Records shown
——————
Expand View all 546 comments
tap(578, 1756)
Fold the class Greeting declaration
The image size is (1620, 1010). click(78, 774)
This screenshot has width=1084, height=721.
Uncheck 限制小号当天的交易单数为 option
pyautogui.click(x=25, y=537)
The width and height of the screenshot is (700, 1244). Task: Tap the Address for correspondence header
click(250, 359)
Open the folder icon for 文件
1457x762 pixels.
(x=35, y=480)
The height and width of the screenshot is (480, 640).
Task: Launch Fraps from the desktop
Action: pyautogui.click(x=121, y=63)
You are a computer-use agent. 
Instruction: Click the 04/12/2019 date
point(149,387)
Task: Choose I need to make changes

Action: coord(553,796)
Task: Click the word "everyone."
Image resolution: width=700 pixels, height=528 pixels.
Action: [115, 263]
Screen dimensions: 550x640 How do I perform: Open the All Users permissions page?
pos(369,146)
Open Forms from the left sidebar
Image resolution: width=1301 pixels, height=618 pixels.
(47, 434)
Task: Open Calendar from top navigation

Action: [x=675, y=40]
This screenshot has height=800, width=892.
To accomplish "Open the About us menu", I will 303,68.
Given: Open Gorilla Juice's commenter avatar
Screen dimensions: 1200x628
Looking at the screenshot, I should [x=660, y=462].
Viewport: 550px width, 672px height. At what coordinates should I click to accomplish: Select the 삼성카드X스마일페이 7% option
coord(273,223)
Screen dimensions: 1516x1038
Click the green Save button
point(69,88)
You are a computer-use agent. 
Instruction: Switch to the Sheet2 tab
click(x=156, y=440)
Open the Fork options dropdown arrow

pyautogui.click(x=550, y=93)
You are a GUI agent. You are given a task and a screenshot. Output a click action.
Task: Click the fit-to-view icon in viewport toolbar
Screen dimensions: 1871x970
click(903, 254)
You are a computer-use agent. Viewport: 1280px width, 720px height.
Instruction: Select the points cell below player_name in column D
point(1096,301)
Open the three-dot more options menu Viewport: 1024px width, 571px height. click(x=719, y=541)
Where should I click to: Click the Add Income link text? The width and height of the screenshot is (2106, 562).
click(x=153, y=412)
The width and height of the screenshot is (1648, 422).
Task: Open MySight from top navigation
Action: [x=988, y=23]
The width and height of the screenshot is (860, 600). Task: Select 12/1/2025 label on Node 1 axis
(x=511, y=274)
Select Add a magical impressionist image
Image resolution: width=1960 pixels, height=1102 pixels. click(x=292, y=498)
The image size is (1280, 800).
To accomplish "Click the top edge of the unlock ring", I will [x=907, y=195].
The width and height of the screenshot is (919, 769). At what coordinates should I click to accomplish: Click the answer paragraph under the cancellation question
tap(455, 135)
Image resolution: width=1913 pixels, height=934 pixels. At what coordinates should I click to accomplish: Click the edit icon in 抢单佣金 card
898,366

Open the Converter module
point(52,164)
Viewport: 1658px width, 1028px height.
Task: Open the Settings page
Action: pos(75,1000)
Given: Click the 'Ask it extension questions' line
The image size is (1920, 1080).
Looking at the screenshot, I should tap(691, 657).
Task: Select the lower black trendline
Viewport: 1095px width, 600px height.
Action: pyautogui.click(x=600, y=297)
——————
Exercise prompt
Transcribe all of the entries without altering anything.

Reply to the exercise
Expand View all 546 comments
tap(578, 1756)
Fold the class Greeting declaration
The image size is (1620, 1010). click(78, 774)
This screenshot has width=1084, height=721.
Uncheck 限制小号当天的交易单数为 option
pyautogui.click(x=25, y=537)
The width and height of the screenshot is (700, 1244). Task: Tap the Address for correspondence header
click(250, 359)
Open the folder icon for 文件
1457x762 pixels.
(x=35, y=480)
The height and width of the screenshot is (480, 640).
Task: Launch Fraps from the desktop
Action: pyautogui.click(x=121, y=63)
You are a computer-use agent. 
Instruction: Click the 04/12/2019 date
point(149,387)
Task: Choose I need to make changes

Action: coord(553,796)
Task: Click the word "everyone."
Image resolution: width=700 pixels, height=528 pixels.
Action: [115, 263]
Screen dimensions: 550x640 How do I perform: Open the All Users permissions page?
pos(369,146)
Open Forms from the left sidebar
Image resolution: width=1301 pixels, height=618 pixels.
(47, 434)
Task: Open Calendar from top navigation

Action: [x=675, y=40]
This screenshot has height=800, width=892.
To accomplish "Open the About us menu", I will 303,68.
Given: Open Gorilla Juice's commenter avatar
Screen dimensions: 1200x628
Looking at the screenshot, I should [x=660, y=462].
Viewport: 550px width, 672px height. At what coordinates should I click to accomplish: Select the 삼성카드X스마일페이 7% option
coord(273,223)
Screen dimensions: 1516x1038
Click the green Save button
point(69,88)
You are a computer-use agent. 
Instruction: Switch to the Sheet2 tab
click(x=156, y=440)
Open the Fork options dropdown arrow

pyautogui.click(x=550, y=93)
You are a GUI agent. You are given a task and a screenshot. Output a click action.
Task: Click the fit-to-view icon in viewport toolbar
Screen dimensions: 1871x970
click(903, 254)
You are a computer-use agent. Viewport: 1280px width, 720px height.
Instruction: Select the points cell below player_name in column D
point(1096,301)
Open the three-dot more options menu Viewport: 1024px width, 571px height. click(x=719, y=541)
Where should I click to: Click the Add Income link text? The width and height of the screenshot is (2106, 562).
click(x=153, y=412)
The width and height of the screenshot is (1648, 422).
Task: Open MySight from top navigation
Action: [x=988, y=23]
The width and height of the screenshot is (860, 600). Task: Select 12/1/2025 label on Node 1 axis
(x=511, y=274)
Select Add a magical impressionist image
Image resolution: width=1960 pixels, height=1102 pixels. click(x=292, y=498)
The image size is (1280, 800).
To accomplish "Click the top edge of the unlock ring", I will [x=907, y=195].
The width and height of the screenshot is (919, 769). At what coordinates should I click to accomplish: Click the answer paragraph under the cancellation question
tap(455, 135)
Image resolution: width=1913 pixels, height=934 pixels. At what coordinates should I click to accomplish: Click the edit icon in 抢单佣金 card
898,366

Open the Converter module
point(52,164)
Viewport: 1658px width, 1028px height.
Task: Open the Settings page
Action: pos(75,1000)
Given: Click the 'Ask it extension questions' line
The image size is (1920, 1080).
Looking at the screenshot, I should tap(691, 657).
Task: Select the lower black trendline
Viewport: 1095px width, 600px height.
Action: pyautogui.click(x=600, y=297)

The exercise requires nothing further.